Heteromeric complexes of aldo-keto reductase auxiliary K V β subunits (AKR6A) regulate sarcolemmal localization of K V 1.5 in coronary arterial myocytes.

Redox-sensitive potassium channels consisting of the voltage-gated K+ (KV ) channel pore subunit KV 1.5 regulate resting membrane potential and thereby contractility of vascular smooth muscle cells. Members of the KV 1 family associate with cytosolic auxiliary β subunits, which are members of the aldo-keto reductase (AKR) superfamily (AKR6A subfamily). The Kvβ subunits have been proposed to regulate Kv1 gating via pyridine nucleotide cofactor binding. However, the molecular identity of KV β subunits that associate with native KV 1.5 channels in the vasculature is unknown. Here, we examined mRNA and protein expression of KV β subunits and tested whether KV β isoforms interact with KV 1.5 channels in murine coronary arteries. We detected KV β1 (AKR6A3), KV β2 (AKR6A5) and KV β3 (AKR6A9) transcripts and KV β1 and KV β2 protein in left anterior descending coronary arteries by real time quantitative PCR and Western blot, respectively. In situ proximity ligation assays indicated abundant protein-protein interactions between KV 1.5/KV β1, KV 1.5/KV β2 and KV β1/β2 in coronary arterial myocytes.
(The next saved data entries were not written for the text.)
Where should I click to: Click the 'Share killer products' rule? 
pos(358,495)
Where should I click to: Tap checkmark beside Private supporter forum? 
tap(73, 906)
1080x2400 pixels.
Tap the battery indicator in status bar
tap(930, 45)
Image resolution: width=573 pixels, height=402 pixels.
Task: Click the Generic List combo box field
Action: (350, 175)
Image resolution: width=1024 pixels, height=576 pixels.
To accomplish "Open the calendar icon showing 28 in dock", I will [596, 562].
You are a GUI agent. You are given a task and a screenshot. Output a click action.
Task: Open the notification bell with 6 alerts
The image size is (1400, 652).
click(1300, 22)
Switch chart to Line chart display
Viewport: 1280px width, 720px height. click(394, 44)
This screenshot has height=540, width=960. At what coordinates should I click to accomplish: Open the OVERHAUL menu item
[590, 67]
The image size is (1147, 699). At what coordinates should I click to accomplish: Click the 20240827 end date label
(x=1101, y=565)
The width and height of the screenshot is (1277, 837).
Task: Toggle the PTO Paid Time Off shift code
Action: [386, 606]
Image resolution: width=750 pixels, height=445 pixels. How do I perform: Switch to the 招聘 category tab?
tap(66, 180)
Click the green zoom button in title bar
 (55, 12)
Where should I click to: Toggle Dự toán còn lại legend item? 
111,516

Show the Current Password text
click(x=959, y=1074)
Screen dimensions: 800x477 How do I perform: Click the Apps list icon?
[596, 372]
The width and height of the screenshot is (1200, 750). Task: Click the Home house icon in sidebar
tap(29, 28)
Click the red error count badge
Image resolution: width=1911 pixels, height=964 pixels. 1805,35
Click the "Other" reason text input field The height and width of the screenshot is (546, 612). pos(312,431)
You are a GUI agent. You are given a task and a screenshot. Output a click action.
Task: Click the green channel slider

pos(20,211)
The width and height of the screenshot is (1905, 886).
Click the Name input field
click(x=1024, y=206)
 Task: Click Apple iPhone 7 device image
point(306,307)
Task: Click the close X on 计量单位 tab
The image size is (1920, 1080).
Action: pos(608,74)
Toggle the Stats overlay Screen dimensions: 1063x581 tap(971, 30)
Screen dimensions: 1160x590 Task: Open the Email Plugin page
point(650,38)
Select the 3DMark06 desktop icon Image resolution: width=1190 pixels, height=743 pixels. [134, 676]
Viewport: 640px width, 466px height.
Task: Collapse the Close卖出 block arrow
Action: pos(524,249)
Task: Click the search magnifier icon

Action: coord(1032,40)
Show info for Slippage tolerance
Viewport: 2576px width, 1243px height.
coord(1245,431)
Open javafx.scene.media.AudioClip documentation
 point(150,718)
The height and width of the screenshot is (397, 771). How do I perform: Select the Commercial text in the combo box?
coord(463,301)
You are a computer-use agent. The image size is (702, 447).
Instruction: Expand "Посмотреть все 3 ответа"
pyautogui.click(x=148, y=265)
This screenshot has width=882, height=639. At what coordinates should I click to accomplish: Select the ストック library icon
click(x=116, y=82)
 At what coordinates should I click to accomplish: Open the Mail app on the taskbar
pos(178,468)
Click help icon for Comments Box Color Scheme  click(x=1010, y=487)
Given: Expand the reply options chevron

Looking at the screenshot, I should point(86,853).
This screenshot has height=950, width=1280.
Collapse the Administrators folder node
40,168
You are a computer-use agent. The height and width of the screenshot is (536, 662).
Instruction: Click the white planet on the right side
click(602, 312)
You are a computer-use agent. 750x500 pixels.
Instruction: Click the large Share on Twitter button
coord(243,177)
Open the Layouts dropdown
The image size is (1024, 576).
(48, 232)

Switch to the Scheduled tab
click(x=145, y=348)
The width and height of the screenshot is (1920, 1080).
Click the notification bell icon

Confocal microscopy and membrane fractionation analyses suggest that arterial myocytes from KV β2-null mice have reduced abundance of sarcolemmal KV 1.5. Together, data suggest that in coronary arterial myocytes, KV 1.5 channels predominantly associate with KV β1 and KV β2 proteins and that KV β2 performs a chaperone function for KV 1.5 channels in arterial myocytes, thereby facilitating Kv1α trafficking and membrane localization.